Uno sguardo all'andamento del periodo 1990-2001 fa emergere che la crescita delle tre regioni è imputabile assai più al settore dei servizi (+2,8% in media l'anno), che non al comparto industriale (+1,9%). Un altro indizio interessante - riguardo alla consapevolezza dell'imprenditore di dover fare a meno del fattore «manodopera flessibile» - consiste nella mole di investimenti dedicati all'inserimento in azienda di nuove tecnologie e impianti di robotica (+41,8% rispetto al Nordovest). I dati dell'export segnalano, infine, che l'imprenditore sta frequentando nuove frontiere e assegna meno enfasi a territori precedentemente fondamentali. Il Nordest mantiene la propria formidabile quota di esportazioni (20% sul totale nazionale). Ma sta diversificando i mercati di sbocco, diminuendo il peso specifico dei rapporti con l'area Unione europea (-7% fra 1993 e 2001), accrescendo le relazioni con l'Est europeo (+5% nello stesso periodo). Non sarà da trascurare, inoltre, la qualità e la rilevanza degli investimenti che figure leader dell'imprenditoria nordestina vanno conducendo in Cina. Sarà qui la nuova frontiera. Ma passando di frontiera in frontiera il Nordest resterà comunque alle prese con i propri limiti «interni». Marini chiede: «La società e l'economia potranno continuare a fare prevalentemente da sole, senza una politica che ne governi i processi?».

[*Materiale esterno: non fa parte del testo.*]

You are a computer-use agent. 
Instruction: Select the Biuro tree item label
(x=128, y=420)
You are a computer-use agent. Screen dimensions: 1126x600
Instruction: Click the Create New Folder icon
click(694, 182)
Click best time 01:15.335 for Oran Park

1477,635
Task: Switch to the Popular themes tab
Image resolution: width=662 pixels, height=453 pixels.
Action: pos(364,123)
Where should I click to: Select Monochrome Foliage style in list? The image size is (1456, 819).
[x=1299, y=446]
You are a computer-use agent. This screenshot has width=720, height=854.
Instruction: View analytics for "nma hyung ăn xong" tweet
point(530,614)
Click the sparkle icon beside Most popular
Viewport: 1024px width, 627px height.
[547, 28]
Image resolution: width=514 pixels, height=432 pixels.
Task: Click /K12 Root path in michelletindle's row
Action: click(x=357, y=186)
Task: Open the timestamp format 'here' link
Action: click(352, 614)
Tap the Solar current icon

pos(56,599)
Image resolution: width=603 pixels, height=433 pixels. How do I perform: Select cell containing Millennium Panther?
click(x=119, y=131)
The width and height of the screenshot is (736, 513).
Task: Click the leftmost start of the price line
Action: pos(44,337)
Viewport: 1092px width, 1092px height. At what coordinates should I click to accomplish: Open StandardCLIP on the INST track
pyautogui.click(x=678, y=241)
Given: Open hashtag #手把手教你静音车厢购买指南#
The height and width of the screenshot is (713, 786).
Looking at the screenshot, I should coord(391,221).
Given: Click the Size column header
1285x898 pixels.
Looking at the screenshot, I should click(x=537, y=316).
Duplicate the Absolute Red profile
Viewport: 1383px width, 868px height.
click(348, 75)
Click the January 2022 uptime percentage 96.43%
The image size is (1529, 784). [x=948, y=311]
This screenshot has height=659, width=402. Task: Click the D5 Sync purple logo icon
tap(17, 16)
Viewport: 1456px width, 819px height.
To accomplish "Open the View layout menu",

Il dibattito. Le questioni sollevate dal Rapporto 2002 ieri a Venezia sono state il generatore di una tavola rotonda ad hoc, coordinata dal direttore della Fondazione, Ilvo Diamanti. Mario Carraro, presidente del gruppo omonimo, ha osservato che «il Nordest rappresenta oggi più un problema che un mito» e anzi «un modello con vocazione a dissolversi». Pietro Nonis, vescovo di Vicenza e già pro-rettore dell'università di Padova, coglie «analogie impressionanti» fra alcuni fenomeni che interessano la Chiesa e il Nordest, laddove in ambo i casi esiste una situazione «non solo di crisi, ma di indebolimento e estenuazione della classe dirigente». E Tiziano Treu, senatore già ministro al Lavoro, ha sottolineato che «il richiamo al federalismo è rimasto come un tic, ma non si capisce cosa stiano facendo in effetti le Regioni». Alla dimensione politica Diamanti ha dedicato una chiusura tranchante: «Il Nordest ha smesso di pensare di poter cambiare lo Stato, sta iniziando a cogliere la necessità di pensare a cambiare se stesso».